### [ACTIVITY]
Retype the data in its entirety, with no word changed.

▼

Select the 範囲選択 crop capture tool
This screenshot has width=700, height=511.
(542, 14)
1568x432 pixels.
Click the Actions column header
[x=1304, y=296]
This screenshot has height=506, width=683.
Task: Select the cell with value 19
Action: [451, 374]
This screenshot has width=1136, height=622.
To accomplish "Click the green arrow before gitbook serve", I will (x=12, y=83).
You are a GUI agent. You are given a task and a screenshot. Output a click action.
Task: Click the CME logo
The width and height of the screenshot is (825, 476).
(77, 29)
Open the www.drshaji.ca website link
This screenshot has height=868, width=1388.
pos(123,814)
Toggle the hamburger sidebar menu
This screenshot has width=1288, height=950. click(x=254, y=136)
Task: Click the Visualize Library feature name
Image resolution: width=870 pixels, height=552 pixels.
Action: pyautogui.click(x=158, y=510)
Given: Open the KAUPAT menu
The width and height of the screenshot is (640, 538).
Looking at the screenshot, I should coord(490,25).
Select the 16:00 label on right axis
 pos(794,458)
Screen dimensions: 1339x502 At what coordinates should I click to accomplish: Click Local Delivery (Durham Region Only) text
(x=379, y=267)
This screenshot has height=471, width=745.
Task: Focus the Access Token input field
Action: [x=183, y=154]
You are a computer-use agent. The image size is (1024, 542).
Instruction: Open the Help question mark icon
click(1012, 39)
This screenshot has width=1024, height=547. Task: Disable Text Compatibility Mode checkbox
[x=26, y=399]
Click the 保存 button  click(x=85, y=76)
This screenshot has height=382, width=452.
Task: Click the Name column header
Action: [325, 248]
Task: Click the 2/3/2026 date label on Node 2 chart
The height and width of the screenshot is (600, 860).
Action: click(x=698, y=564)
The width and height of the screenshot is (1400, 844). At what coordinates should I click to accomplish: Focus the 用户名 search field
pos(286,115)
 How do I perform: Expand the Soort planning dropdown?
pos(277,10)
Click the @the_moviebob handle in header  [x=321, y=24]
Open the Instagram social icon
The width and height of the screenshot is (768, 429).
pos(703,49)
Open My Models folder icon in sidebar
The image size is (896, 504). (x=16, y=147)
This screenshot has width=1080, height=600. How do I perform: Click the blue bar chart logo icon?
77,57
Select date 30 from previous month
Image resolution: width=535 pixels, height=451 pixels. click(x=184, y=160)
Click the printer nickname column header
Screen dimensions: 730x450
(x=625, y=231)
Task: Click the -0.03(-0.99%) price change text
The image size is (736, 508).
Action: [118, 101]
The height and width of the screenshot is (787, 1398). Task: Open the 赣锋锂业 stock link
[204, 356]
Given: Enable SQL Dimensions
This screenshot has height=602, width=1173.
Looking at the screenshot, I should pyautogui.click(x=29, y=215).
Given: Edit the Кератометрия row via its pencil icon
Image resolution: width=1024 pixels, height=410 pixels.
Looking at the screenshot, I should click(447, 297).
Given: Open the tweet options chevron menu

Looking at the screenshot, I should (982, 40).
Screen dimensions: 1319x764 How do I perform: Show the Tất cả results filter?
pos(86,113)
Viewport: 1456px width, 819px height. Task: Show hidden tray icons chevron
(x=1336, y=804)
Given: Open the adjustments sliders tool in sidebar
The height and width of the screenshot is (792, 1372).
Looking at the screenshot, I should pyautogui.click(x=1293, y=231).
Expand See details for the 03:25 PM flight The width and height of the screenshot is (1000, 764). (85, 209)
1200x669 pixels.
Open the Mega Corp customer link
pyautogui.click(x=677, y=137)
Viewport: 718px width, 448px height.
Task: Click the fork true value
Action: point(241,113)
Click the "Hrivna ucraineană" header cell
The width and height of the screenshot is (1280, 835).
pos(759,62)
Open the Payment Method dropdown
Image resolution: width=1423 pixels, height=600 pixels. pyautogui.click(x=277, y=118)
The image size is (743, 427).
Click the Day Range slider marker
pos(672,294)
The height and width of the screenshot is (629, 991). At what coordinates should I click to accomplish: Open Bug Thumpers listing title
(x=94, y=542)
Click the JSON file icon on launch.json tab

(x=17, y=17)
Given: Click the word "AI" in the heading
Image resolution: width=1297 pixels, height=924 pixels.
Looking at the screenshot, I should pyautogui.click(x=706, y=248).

▲

### [RESPONSE BELOW]
Select the 範囲選択 crop capture tool
This screenshot has width=700, height=511.
(542, 14)
1568x432 pixels.
Click the Actions column header
[x=1304, y=296]
This screenshot has height=506, width=683.
Task: Select the cell with value 19
Action: [451, 374]
This screenshot has width=1136, height=622.
To accomplish "Click the green arrow before gitbook serve", I will (x=12, y=83).
You are a GUI agent. You are given a task and a screenshot. Output a click action.
Task: Click the CME logo
The width and height of the screenshot is (825, 476).
(77, 29)
Open the www.drshaji.ca website link
This screenshot has height=868, width=1388.
pos(123,814)
Toggle the hamburger sidebar menu
This screenshot has width=1288, height=950. click(x=254, y=136)
Task: Click the Visualize Library feature name
Image resolution: width=870 pixels, height=552 pixels.
Action: pyautogui.click(x=158, y=510)
Given: Open the KAUPAT menu
The width and height of the screenshot is (640, 538).
Looking at the screenshot, I should coord(490,25).
Select the 16:00 label on right axis
 pos(794,458)
Screen dimensions: 1339x502 At what coordinates should I click to accomplish: Click Local Delivery (Durham Region Only) text
(x=379, y=267)
This screenshot has height=471, width=745.
Task: Focus the Access Token input field
Action: [x=183, y=154]
You are a computer-use agent. The image size is (1024, 542).
Instruction: Open the Help question mark icon
click(1012, 39)
This screenshot has width=1024, height=547. Task: Disable Text Compatibility Mode checkbox
[x=26, y=399]
Click the 保存 button  click(x=85, y=76)
This screenshot has height=382, width=452.
Task: Click the Name column header
Action: [325, 248]
Task: Click the 2/3/2026 date label on Node 2 chart
The height and width of the screenshot is (600, 860).
Action: click(x=698, y=564)
The width and height of the screenshot is (1400, 844). At what coordinates should I click to accomplish: Focus the 用户名 search field
pos(286,115)
 How do I perform: Expand the Soort planning dropdown?
pos(277,10)
Click the @the_moviebob handle in header  [x=321, y=24]
Open the Instagram social icon
The width and height of the screenshot is (768, 429).
pos(703,49)
Open My Models folder icon in sidebar
The image size is (896, 504). (x=16, y=147)
This screenshot has width=1080, height=600. How do I perform: Click the blue bar chart logo icon?
77,57
Select date 30 from previous month
Image resolution: width=535 pixels, height=451 pixels. click(x=184, y=160)
Click the printer nickname column header
Screen dimensions: 730x450
(x=625, y=231)
Task: Click the -0.03(-0.99%) price change text
The image size is (736, 508).
Action: [118, 101]
The height and width of the screenshot is (787, 1398). Task: Open the 赣锋锂业 stock link
[204, 356]
Given: Enable SQL Dimensions
This screenshot has height=602, width=1173.
Looking at the screenshot, I should pyautogui.click(x=29, y=215).
Given: Edit the Кератометрия row via its pencil icon
Image resolution: width=1024 pixels, height=410 pixels.
Looking at the screenshot, I should click(447, 297).
Given: Open the tweet options chevron menu

Looking at the screenshot, I should (982, 40).
Screen dimensions: 1319x764 How do I perform: Show the Tất cả results filter?
pos(86,113)
Viewport: 1456px width, 819px height. Task: Show hidden tray icons chevron
(x=1336, y=804)
Given: Open the adjustments sliders tool in sidebar
The height and width of the screenshot is (792, 1372).
Looking at the screenshot, I should pyautogui.click(x=1293, y=231).
Expand See details for the 03:25 PM flight The width and height of the screenshot is (1000, 764). (85, 209)
1200x669 pixels.
Open the Mega Corp customer link
pyautogui.click(x=677, y=137)
Viewport: 718px width, 448px height.
Task: Click the fork true value
Action: point(241,113)
Click the "Hrivna ucraineană" header cell
The width and height of the screenshot is (1280, 835).
pos(759,62)
Open the Payment Method dropdown
Image resolution: width=1423 pixels, height=600 pixels. pyautogui.click(x=277, y=118)
The image size is (743, 427).
Click the Day Range slider marker
pos(672,294)
The height and width of the screenshot is (629, 991). At what coordinates should I click to accomplish: Open Bug Thumpers listing title
(x=94, y=542)
Click the JSON file icon on launch.json tab

(x=17, y=17)
Given: Click the word "AI" in the heading
Image resolution: width=1297 pixels, height=924 pixels.
Looking at the screenshot, I should pyautogui.click(x=706, y=248).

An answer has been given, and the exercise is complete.